4. Obligation to Implement Suitable Cybersecurity Measures#

NIS2 requires key entities (referred to as “essential” or “important” entities) to adopt proportionate and tailored measures to manage cybersecurity risks. These measures must be based on a risk assessment specific to each organization and may include:

  • System and network protection (firewalls, intrusion detection, regular updates).
  • Access and identity management (multi-factor authentication, least privilege principles).
  • Business continuity and incident recovery (backup plans, offline backups).
  • Employee awareness and training (phishing simulations, best practices).
  • Supply chain security (assessing risks from vendors and subcontractors).

Member states are responsible for supervising and auditing these measures, with financial penalties for non-compliance (up to 2% of global turnover for large enterprises).

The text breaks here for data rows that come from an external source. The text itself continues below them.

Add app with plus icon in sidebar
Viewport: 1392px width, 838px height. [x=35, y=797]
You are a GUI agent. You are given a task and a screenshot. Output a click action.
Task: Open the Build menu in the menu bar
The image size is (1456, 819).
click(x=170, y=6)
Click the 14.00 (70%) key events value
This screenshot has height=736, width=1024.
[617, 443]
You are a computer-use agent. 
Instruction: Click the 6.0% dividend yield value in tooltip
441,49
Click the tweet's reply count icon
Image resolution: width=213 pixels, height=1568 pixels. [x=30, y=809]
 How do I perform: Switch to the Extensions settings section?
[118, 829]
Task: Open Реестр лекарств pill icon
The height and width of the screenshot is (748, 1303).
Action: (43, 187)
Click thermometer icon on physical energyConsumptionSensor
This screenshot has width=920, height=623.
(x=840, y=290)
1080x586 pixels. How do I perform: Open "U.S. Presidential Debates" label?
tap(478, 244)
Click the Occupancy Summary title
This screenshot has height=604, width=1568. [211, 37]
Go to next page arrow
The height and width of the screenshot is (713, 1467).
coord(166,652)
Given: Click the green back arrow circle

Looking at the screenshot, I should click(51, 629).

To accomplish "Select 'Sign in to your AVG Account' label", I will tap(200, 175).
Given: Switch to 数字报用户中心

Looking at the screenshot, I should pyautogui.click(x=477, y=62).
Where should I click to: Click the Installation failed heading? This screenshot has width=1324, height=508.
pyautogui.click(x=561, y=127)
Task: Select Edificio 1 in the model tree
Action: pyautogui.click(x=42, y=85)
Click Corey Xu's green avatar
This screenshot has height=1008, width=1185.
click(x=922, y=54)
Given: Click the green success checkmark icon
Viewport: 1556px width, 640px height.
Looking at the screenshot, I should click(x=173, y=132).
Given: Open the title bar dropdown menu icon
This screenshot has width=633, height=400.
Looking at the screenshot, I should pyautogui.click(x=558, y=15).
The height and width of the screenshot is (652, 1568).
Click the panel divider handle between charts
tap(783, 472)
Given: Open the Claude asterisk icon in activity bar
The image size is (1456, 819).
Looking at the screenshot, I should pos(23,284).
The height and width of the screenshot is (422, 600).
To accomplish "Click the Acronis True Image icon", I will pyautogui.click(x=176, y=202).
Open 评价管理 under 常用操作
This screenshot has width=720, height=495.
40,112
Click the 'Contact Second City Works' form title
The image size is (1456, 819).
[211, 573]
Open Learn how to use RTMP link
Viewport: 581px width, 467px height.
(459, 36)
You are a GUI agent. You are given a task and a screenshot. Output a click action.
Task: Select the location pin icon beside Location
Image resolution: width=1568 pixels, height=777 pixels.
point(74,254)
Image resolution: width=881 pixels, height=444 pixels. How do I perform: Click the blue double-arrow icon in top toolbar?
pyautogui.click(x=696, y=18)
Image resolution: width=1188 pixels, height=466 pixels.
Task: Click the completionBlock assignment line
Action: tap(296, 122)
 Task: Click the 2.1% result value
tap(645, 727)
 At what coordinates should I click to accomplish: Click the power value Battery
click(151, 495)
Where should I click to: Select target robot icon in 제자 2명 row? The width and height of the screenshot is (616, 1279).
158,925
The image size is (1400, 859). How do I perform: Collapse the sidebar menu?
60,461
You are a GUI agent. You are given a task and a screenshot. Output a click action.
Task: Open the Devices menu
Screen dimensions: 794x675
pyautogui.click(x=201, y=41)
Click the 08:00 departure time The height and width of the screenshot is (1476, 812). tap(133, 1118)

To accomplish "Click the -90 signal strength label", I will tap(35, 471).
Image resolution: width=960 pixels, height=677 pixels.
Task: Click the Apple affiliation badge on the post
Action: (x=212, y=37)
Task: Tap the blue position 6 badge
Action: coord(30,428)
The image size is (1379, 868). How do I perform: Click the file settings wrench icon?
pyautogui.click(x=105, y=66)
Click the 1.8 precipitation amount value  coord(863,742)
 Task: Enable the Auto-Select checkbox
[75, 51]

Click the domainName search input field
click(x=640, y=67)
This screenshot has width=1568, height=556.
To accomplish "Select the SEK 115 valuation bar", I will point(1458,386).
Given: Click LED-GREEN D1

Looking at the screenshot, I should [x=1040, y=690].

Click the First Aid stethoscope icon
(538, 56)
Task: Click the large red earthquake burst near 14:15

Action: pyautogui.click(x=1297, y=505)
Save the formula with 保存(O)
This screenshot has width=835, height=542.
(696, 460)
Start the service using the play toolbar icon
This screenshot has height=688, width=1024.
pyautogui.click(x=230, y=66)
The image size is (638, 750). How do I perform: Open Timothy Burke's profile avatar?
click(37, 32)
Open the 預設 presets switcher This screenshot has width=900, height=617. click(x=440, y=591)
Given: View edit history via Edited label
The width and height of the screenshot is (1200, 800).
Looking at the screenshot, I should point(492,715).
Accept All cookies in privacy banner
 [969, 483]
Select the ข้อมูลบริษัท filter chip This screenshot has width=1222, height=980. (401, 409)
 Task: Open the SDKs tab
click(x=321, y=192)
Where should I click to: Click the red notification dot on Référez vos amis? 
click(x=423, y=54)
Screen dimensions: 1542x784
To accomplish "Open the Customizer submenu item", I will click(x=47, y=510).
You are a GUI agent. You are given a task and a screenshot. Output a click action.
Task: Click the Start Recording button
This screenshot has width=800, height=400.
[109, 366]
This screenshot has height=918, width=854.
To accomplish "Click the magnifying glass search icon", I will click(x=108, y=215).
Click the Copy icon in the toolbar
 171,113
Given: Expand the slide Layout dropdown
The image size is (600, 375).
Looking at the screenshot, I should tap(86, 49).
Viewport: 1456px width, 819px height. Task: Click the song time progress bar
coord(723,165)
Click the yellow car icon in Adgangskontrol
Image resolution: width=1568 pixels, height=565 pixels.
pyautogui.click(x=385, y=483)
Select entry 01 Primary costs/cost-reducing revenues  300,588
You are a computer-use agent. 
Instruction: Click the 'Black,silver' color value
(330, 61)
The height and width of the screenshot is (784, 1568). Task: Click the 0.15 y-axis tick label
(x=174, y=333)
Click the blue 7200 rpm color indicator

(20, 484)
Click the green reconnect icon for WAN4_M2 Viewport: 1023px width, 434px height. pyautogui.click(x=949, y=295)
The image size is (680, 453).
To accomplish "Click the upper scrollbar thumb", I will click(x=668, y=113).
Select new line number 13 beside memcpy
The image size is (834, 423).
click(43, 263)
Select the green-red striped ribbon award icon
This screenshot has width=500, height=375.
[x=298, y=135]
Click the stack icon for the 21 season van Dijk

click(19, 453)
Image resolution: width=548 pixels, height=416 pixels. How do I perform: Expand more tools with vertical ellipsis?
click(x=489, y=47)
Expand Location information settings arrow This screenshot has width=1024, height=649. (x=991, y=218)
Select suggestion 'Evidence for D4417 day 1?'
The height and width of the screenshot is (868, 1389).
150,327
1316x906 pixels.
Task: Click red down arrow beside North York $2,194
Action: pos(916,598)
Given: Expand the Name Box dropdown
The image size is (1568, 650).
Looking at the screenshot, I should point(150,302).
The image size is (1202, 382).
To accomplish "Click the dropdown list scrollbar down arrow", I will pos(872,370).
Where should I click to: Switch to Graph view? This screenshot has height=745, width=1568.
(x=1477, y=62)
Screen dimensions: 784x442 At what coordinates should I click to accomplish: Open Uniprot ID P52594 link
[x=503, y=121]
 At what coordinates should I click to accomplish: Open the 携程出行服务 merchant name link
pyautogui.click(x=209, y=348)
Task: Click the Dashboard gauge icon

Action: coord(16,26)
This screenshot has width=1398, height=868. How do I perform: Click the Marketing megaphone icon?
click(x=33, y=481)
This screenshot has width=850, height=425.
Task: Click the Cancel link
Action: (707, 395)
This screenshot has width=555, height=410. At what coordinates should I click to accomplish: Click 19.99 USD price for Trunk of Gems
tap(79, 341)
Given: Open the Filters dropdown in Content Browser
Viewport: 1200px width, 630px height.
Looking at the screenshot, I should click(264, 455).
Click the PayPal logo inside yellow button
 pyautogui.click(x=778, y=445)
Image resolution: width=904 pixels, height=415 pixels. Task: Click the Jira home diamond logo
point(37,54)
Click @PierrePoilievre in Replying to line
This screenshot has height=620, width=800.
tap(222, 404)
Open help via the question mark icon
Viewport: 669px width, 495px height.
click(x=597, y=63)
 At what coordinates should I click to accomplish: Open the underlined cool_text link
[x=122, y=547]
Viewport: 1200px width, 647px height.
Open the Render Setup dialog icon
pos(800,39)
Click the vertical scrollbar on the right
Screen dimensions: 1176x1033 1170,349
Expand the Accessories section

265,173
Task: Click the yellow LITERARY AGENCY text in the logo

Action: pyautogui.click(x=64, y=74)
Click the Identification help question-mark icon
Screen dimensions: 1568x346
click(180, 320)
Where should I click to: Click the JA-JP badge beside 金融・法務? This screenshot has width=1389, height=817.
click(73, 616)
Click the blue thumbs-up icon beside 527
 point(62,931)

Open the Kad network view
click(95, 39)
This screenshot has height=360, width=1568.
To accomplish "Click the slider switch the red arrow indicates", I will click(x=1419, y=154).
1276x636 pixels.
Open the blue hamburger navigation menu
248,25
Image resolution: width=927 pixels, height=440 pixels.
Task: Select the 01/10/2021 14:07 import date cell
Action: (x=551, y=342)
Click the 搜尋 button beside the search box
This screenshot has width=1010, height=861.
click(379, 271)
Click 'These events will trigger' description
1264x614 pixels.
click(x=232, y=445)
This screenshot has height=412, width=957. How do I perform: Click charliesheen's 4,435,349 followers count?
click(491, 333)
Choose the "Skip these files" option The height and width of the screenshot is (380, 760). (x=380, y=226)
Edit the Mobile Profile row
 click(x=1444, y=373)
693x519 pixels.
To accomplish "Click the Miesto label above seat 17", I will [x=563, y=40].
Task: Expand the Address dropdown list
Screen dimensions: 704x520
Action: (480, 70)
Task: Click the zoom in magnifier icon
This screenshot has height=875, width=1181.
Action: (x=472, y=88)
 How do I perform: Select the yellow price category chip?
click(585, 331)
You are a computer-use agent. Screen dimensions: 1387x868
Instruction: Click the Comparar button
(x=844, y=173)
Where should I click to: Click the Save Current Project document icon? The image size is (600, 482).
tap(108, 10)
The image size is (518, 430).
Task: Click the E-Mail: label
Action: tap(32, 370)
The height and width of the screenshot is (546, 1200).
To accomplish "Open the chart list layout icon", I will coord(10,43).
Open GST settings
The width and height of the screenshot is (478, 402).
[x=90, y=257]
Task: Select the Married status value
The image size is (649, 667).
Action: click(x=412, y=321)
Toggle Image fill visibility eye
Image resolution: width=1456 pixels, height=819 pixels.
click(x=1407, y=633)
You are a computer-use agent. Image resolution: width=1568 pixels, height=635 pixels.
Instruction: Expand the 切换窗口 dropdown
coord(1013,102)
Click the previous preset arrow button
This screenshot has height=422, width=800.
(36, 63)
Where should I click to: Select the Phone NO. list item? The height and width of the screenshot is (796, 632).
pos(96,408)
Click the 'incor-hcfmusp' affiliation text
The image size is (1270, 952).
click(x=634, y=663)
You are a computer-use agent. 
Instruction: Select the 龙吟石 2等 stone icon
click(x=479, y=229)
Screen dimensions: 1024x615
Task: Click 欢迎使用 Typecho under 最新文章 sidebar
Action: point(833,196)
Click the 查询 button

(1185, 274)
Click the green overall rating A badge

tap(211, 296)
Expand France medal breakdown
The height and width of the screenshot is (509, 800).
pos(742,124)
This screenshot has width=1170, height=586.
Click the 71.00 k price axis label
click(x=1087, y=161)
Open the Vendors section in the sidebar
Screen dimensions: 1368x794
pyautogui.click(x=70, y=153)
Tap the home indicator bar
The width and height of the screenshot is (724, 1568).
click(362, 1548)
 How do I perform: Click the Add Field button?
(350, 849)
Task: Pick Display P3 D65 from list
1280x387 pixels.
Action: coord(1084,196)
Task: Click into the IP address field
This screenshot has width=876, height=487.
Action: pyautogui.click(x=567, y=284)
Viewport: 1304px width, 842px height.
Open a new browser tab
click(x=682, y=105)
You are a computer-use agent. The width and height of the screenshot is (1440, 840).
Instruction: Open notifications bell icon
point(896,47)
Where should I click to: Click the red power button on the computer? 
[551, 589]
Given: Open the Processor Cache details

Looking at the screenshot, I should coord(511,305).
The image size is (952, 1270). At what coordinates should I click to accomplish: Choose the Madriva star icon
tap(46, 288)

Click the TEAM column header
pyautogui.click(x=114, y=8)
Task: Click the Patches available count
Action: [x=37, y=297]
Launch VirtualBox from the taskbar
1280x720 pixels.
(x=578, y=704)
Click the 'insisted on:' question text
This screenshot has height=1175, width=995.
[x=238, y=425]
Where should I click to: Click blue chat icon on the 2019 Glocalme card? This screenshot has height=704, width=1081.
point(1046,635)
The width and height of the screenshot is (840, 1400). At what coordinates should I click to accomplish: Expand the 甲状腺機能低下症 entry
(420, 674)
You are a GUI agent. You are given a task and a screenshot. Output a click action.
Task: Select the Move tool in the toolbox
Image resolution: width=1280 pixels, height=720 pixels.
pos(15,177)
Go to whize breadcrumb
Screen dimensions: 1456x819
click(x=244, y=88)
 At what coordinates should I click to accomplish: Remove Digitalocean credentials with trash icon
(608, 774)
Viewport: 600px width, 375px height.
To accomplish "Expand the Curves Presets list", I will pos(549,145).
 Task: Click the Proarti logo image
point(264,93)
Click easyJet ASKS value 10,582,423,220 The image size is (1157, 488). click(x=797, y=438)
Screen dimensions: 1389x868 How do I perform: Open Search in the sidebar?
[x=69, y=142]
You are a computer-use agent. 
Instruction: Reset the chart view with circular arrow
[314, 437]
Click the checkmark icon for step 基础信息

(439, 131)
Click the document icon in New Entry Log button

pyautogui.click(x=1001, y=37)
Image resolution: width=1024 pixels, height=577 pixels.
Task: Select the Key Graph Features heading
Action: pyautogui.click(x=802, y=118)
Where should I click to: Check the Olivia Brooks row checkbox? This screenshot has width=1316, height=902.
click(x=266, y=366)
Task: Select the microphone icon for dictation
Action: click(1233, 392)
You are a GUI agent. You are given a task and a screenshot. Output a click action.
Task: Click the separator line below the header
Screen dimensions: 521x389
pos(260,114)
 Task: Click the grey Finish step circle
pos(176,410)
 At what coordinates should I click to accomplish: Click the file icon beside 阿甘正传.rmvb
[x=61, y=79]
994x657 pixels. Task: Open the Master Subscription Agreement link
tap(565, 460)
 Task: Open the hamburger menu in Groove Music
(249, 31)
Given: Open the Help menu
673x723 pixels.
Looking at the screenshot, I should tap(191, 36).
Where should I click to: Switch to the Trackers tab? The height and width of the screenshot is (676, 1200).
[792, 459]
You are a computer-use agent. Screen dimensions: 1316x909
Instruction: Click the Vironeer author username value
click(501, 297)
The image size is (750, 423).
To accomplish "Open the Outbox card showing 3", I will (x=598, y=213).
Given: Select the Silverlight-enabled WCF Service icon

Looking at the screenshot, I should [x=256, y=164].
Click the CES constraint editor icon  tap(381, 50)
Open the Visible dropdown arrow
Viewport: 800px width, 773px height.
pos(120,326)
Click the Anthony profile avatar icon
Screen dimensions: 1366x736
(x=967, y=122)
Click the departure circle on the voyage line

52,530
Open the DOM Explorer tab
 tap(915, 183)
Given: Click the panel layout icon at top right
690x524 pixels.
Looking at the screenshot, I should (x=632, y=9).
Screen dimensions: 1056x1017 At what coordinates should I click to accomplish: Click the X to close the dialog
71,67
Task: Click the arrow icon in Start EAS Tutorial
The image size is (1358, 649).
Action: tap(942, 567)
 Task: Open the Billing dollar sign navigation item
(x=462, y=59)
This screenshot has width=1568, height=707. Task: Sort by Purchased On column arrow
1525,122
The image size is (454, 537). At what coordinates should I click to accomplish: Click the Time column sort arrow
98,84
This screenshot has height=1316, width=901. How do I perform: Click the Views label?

5. Stricter Requirements for Risk Management, Incident Reporting, and Supply Chain Security#

NIS2 introduces tighter requirements compared to NIS1 in several key areas:

  • Risk management: Entities must document and regularly update their risk assessments, accounting for emerging threats (e.g., ransomware, supply chain attacks).
  • Incident reporting:
    • Shorter deadlines: Major incidents must be reported within 24 hours (initial alert), with a detailed report within 72 hours.
    • Increased transparency: National authorities must share incident information with the EU Agency for Cybersecurity (ENISA) and other member states.
  • Supply chain security:
    • Companies must assess cyber risks related to suppliers and partners and include security clauses in contracts.
    • Critical service providers (e.g., data centers, cloud operators) are subject to regular audits.

Why These Changes?#

The goal of NIS2 is to address the evolving cyber threat landscape (increasing attacks, sophisticated cybercriminals, and growing digital dependence) and fill the gaps in NIS1, such as:

  • Inconsistent rules across member states.
  • Lack of coverage for emerging critical sectors.
  • Insufficient penalties for negligent organizations.

By strengthening cross-border cooperation and enforcing common standards, NIS2 aims to create a more resilient digital ecosystem in Europe.